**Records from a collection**

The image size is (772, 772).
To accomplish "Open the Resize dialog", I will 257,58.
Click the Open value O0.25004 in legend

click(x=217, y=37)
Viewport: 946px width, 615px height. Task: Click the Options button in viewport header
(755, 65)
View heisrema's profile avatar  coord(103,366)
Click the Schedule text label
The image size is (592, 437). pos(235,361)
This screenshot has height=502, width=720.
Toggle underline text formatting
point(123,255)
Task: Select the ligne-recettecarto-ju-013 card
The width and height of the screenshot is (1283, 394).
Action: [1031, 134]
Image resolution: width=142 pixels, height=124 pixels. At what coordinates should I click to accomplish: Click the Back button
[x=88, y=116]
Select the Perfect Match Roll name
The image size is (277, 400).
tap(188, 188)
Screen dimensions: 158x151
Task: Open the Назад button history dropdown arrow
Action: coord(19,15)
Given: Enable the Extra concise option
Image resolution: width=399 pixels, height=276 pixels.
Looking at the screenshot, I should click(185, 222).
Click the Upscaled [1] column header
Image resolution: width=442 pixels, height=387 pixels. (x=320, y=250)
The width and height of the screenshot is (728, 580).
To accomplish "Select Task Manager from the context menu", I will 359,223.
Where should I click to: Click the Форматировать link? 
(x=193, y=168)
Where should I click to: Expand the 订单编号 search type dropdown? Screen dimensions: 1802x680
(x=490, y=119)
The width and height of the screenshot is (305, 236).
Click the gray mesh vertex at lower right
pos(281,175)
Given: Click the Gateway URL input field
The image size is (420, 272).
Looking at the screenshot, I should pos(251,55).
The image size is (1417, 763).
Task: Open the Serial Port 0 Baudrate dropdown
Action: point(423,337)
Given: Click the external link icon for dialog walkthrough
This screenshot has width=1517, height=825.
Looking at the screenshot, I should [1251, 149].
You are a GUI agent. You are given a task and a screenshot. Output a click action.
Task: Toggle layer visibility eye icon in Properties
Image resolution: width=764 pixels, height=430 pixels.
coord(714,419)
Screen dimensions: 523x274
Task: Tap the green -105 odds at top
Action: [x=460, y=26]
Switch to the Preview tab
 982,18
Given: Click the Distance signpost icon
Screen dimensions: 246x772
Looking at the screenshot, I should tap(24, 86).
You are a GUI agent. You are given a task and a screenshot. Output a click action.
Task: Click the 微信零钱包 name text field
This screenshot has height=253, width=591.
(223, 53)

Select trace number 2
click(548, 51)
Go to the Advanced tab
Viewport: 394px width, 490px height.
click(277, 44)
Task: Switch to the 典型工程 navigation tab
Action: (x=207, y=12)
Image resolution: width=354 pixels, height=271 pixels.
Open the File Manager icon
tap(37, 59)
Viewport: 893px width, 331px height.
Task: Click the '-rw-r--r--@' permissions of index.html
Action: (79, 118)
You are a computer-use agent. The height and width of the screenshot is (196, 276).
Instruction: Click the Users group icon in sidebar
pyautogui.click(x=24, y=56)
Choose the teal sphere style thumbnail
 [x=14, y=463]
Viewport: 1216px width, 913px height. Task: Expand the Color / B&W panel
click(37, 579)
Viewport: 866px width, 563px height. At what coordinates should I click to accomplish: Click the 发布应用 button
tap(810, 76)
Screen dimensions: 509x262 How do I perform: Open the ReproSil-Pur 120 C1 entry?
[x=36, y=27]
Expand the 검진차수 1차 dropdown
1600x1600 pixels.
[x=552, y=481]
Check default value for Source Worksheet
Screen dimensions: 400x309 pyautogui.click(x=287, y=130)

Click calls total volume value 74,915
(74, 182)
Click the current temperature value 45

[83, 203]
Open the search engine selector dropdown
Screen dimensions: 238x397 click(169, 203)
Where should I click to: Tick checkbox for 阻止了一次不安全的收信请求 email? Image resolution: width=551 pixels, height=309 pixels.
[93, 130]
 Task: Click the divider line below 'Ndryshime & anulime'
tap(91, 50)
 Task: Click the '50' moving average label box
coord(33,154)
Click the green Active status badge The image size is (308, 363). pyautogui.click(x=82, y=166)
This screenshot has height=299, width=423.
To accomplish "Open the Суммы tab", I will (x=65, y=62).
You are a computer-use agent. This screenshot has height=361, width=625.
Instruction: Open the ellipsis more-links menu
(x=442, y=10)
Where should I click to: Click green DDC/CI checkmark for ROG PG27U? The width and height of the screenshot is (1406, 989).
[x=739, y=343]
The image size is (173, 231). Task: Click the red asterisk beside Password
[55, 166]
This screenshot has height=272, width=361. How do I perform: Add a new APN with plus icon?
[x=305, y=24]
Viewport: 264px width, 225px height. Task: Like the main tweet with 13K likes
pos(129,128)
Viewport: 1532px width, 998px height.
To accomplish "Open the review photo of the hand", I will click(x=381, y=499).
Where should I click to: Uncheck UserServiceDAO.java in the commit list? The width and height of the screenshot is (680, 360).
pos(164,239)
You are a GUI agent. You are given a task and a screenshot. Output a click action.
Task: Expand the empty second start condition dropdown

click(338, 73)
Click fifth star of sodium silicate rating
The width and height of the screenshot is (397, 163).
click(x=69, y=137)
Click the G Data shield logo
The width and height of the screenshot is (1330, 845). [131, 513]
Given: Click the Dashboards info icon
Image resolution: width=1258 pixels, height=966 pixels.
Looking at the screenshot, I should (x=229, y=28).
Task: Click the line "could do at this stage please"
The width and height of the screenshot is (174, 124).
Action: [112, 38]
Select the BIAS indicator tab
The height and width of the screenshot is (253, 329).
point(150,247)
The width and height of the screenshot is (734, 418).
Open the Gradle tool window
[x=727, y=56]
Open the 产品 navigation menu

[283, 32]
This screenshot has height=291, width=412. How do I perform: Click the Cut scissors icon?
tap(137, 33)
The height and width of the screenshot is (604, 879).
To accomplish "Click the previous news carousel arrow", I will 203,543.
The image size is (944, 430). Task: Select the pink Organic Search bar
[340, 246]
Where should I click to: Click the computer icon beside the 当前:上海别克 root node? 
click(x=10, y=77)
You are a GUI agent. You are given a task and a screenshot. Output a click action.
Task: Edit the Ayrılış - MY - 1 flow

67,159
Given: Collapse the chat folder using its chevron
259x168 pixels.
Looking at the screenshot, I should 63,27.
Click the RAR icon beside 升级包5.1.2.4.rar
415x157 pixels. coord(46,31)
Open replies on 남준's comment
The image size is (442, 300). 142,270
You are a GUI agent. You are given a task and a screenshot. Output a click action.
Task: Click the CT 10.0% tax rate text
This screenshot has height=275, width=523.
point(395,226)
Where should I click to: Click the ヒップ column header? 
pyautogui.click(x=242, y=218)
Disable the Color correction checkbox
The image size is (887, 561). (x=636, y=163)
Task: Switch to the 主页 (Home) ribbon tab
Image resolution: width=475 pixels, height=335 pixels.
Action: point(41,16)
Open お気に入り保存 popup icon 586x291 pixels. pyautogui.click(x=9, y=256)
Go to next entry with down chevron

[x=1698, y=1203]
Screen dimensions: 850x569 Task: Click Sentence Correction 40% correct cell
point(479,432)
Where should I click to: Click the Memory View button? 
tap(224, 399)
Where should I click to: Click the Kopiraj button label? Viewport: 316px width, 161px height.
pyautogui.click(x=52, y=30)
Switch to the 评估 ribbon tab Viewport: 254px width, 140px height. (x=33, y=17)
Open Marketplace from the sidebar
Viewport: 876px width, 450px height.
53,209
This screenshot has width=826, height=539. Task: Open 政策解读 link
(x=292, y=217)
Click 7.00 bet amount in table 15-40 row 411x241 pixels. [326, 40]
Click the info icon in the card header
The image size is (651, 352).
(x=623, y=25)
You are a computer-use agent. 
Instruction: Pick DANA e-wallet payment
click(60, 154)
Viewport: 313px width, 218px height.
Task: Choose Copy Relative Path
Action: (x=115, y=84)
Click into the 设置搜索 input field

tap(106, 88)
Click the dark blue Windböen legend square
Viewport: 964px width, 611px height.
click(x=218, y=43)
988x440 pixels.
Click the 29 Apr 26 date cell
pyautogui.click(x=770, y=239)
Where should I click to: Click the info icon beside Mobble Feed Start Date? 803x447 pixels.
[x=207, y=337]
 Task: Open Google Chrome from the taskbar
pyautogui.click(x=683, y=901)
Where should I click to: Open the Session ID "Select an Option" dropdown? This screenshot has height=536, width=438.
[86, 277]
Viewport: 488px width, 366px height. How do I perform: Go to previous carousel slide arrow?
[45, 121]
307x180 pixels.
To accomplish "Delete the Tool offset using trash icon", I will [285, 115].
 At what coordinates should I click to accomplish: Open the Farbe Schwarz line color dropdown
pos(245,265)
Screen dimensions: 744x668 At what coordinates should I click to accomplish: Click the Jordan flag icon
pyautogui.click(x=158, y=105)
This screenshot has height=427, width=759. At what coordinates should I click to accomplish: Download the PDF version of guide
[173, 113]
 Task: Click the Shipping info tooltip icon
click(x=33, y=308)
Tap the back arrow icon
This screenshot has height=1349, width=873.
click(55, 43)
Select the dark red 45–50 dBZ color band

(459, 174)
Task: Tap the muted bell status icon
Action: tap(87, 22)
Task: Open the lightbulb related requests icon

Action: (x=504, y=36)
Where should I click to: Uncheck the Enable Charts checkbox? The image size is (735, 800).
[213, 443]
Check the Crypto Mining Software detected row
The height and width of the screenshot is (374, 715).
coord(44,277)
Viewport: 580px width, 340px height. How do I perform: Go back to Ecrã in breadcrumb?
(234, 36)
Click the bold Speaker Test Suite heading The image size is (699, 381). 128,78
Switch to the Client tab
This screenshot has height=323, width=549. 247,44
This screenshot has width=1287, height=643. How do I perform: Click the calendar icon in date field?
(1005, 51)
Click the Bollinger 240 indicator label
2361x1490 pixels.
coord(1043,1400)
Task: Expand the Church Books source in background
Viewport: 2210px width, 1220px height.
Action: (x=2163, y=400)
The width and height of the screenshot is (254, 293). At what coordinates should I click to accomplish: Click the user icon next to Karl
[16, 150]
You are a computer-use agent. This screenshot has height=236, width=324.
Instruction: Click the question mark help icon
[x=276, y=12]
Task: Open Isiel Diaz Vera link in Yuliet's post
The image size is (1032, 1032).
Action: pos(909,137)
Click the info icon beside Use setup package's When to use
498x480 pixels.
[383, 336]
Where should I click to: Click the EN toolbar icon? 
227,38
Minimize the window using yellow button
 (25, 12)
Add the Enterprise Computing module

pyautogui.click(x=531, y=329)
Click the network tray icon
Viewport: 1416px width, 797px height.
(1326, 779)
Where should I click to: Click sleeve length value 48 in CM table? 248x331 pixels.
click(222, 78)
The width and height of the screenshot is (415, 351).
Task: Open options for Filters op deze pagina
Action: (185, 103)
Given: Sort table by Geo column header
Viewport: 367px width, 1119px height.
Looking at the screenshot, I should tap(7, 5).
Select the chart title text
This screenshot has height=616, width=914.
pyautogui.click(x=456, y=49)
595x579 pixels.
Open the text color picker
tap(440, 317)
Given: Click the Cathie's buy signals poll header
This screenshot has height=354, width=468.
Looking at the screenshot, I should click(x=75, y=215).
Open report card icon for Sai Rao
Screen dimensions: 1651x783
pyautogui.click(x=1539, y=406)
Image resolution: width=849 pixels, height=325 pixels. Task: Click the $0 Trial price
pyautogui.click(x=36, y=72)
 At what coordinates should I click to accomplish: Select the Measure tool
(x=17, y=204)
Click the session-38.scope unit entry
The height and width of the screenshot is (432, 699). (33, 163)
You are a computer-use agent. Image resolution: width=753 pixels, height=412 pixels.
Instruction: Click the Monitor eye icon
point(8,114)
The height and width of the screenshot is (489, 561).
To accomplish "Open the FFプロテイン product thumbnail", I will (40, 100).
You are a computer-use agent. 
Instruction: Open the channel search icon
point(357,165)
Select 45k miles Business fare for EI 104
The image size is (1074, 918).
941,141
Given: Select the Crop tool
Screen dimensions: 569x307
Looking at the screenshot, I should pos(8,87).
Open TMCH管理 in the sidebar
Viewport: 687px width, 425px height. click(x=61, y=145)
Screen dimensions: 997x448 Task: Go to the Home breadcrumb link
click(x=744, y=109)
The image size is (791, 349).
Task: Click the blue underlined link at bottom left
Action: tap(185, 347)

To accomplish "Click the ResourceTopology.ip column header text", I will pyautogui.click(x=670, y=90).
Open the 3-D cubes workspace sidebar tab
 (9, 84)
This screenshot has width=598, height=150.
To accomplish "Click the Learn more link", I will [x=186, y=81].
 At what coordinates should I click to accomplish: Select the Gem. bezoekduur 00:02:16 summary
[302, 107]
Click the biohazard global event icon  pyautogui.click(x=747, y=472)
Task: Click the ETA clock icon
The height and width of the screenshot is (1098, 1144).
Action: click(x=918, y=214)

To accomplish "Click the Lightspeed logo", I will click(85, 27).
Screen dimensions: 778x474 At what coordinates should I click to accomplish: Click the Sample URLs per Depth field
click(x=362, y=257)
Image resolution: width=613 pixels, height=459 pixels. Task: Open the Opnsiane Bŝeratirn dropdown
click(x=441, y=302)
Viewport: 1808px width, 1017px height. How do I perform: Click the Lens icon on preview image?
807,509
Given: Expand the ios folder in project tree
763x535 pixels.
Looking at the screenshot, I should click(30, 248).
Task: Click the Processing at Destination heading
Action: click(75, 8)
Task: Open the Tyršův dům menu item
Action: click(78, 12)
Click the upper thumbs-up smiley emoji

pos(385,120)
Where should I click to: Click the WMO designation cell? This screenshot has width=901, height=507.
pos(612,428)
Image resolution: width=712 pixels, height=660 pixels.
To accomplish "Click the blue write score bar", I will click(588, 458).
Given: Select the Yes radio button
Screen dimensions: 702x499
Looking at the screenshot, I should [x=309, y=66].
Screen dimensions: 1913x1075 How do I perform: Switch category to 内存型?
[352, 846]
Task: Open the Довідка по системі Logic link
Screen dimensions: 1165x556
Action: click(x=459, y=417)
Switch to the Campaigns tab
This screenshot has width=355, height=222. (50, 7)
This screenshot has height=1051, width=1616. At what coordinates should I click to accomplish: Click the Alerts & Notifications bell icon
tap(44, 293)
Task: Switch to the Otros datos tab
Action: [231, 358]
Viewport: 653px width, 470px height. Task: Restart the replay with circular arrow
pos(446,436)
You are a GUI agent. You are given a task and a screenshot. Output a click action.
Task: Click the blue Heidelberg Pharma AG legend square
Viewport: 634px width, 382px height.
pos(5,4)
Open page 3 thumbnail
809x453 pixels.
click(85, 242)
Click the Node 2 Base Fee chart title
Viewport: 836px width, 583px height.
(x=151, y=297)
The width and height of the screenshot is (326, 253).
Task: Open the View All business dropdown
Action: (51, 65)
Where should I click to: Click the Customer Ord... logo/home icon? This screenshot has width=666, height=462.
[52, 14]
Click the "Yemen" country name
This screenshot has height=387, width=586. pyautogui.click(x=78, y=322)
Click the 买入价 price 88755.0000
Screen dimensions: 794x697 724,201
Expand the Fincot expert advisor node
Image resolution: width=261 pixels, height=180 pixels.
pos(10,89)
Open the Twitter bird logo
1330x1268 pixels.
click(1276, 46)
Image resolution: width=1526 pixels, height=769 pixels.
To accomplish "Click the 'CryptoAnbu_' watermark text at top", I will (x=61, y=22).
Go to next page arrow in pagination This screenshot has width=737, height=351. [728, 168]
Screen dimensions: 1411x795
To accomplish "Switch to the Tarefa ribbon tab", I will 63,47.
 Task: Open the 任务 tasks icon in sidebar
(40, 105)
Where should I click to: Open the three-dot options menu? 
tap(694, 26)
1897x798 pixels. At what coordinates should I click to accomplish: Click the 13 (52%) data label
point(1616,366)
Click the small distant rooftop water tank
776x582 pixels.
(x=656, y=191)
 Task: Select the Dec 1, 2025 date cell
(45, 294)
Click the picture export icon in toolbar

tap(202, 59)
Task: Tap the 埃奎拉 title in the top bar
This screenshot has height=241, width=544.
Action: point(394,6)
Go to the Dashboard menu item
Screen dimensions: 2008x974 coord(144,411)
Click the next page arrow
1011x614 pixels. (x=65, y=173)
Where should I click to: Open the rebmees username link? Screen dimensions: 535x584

**REQUIRED TASK**
Convert the lines from the start of the records through the line containing "I will 359,223." into a numbered list, skipping blank lines.

**EXERCISE RESULT**
1. The image size is (772, 772).
2. To accomplish "Open the Resize dialog", I will 257,58.
3. Click the Open value O0.25004 in legend
4. click(x=217, y=37)
5. Viewport: 946px width, 615px height. Task: Click the Options button in viewport header
6. (755, 65)
7. View heisrema's profile avatar  coord(103,366)
8. Click the Schedule text label
9. The image size is (592, 437). pos(235,361)
10. This screenshot has height=502, width=720.
11. Toggle underline text formatting
12. point(123,255)
13. Task: Select the ligne-recettecarto-ju-013 card
14. The width and height of the screenshot is (1283, 394).
15. Action: [1031, 134]
16. Image resolution: width=142 pixels, height=124 pixels. At what coordinates should I click to accomplish: Click the Back button
17. [x=88, y=116]
18. Select the Perfect Match Roll name
19. The image size is (277, 400).
20. tap(188, 188)
21. Screen dimensions: 158x151
22. Task: Open the Назад button history dropdown arrow
23. Action: coord(19,15)
24. Given: Enable the Extra concise option
25. Image resolution: width=399 pixels, height=276 pixels.
26. Looking at the screenshot, I should click(185, 222).
27. Click the Upscaled [1] column header
28. Image resolution: width=442 pixels, height=387 pixels. (x=320, y=250)
29. The width and height of the screenshot is (728, 580).
30. To accomplish "Select Task Manager from the context menu", I will 359,223.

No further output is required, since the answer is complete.